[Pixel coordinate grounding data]
****************************************
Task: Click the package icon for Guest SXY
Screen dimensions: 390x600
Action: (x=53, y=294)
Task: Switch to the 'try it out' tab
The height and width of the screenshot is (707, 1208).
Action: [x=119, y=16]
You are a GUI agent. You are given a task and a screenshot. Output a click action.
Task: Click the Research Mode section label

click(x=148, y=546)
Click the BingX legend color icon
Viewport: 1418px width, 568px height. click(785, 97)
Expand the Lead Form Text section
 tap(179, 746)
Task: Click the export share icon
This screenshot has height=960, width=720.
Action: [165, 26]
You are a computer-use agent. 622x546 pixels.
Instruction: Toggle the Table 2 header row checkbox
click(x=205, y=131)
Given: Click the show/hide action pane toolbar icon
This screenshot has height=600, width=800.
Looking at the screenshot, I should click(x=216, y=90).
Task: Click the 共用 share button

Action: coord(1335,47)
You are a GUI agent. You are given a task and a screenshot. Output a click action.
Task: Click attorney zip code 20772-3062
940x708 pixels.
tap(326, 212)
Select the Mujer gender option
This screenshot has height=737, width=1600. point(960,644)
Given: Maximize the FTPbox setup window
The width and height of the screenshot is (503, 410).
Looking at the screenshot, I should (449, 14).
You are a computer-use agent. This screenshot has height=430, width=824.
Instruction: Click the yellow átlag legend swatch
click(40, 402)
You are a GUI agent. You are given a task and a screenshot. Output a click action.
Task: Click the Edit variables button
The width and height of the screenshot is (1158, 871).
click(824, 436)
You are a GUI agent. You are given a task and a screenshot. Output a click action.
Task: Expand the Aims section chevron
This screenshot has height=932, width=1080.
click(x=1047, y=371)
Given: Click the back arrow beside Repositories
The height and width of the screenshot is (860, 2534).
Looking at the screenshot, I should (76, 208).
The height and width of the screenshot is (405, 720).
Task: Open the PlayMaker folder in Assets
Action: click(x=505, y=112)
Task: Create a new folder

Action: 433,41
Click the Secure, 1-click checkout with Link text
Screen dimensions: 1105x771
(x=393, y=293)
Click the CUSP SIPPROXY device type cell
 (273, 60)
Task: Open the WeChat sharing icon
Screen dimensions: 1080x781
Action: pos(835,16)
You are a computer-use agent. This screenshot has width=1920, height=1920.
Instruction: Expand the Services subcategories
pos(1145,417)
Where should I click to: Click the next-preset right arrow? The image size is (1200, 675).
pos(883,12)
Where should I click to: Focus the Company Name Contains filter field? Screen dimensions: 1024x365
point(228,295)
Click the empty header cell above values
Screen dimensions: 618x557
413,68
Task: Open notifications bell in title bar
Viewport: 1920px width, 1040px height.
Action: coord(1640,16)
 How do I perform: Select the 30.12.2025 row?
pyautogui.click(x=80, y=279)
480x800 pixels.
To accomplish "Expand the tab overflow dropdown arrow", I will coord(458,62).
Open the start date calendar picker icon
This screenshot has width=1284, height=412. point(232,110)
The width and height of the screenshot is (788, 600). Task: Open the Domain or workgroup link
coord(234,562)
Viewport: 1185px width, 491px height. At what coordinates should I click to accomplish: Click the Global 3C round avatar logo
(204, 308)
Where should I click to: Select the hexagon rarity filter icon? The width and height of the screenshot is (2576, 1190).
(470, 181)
****************************************
Task to carry out -
All records above are to be returned exactly as given.

Exercise solution -
Task: Click the package icon for Guest SXY
Screen dimensions: 390x600
Action: (x=53, y=294)
Task: Switch to the 'try it out' tab
The height and width of the screenshot is (707, 1208).
Action: [x=119, y=16]
You are a GUI agent. You are given a task and a screenshot. Output a click action.
Task: Click the Research Mode section label

click(x=148, y=546)
Click the BingX legend color icon
Viewport: 1418px width, 568px height. click(785, 97)
Expand the Lead Form Text section
 tap(179, 746)
Task: Click the export share icon
This screenshot has height=960, width=720.
Action: [165, 26]
You are a computer-use agent. 622x546 pixels.
Instruction: Toggle the Table 2 header row checkbox
click(x=205, y=131)
Given: Click the show/hide action pane toolbar icon
This screenshot has height=600, width=800.
Looking at the screenshot, I should click(x=216, y=90).
Task: Click the 共用 share button

Action: coord(1335,47)
You are a GUI agent. You are given a task and a screenshot. Output a click action.
Task: Click attorney zip code 20772-3062
940x708 pixels.
tap(326, 212)
Select the Mujer gender option
This screenshot has height=737, width=1600. point(960,644)
Given: Maximize the FTPbox setup window
The width and height of the screenshot is (503, 410).
Looking at the screenshot, I should (449, 14).
You are a computer-use agent. This screenshot has height=430, width=824.
Instruction: Click the yellow átlag legend swatch
click(40, 402)
You are a GUI agent. You are given a task and a screenshot. Output a click action.
Task: Click the Edit variables button
The width and height of the screenshot is (1158, 871).
click(824, 436)
You are a GUI agent. You are given a task and a screenshot. Output a click action.
Task: Expand the Aims section chevron
This screenshot has height=932, width=1080.
click(x=1047, y=371)
Given: Click the back arrow beside Repositories
The height and width of the screenshot is (860, 2534).
Looking at the screenshot, I should (76, 208).
The height and width of the screenshot is (405, 720).
Task: Open the PlayMaker folder in Assets
Action: click(x=505, y=112)
Task: Create a new folder

Action: 433,41
Click the Secure, 1-click checkout with Link text
Screen dimensions: 1105x771
(x=393, y=293)
Click the CUSP SIPPROXY device type cell
 (273, 60)
Task: Open the WeChat sharing icon
Screen dimensions: 1080x781
Action: pos(835,16)
You are a computer-use agent. This screenshot has width=1920, height=1920.
Instruction: Expand the Services subcategories
pos(1145,417)
Where should I click to: Click the next-preset right arrow? The image size is (1200, 675).
pos(883,12)
Where should I click to: Focus the Company Name Contains filter field? Screen dimensions: 1024x365
point(228,295)
Click the empty header cell above values
Screen dimensions: 618x557
413,68
Task: Open notifications bell in title bar
Viewport: 1920px width, 1040px height.
Action: coord(1640,16)
 How do I perform: Select the 30.12.2025 row?
pyautogui.click(x=80, y=279)
480x800 pixels.
To accomplish "Expand the tab overflow dropdown arrow", I will coord(458,62).
Open the start date calendar picker icon
This screenshot has width=1284, height=412. point(232,110)
The width and height of the screenshot is (788, 600). Task: Open the Domain or workgroup link
coord(234,562)
Viewport: 1185px width, 491px height. At what coordinates should I click to accomplish: Click the Global 3C round avatar logo
(204, 308)
Where should I click to: Select the hexagon rarity filter icon? The width and height of the screenshot is (2576, 1190).
(470, 181)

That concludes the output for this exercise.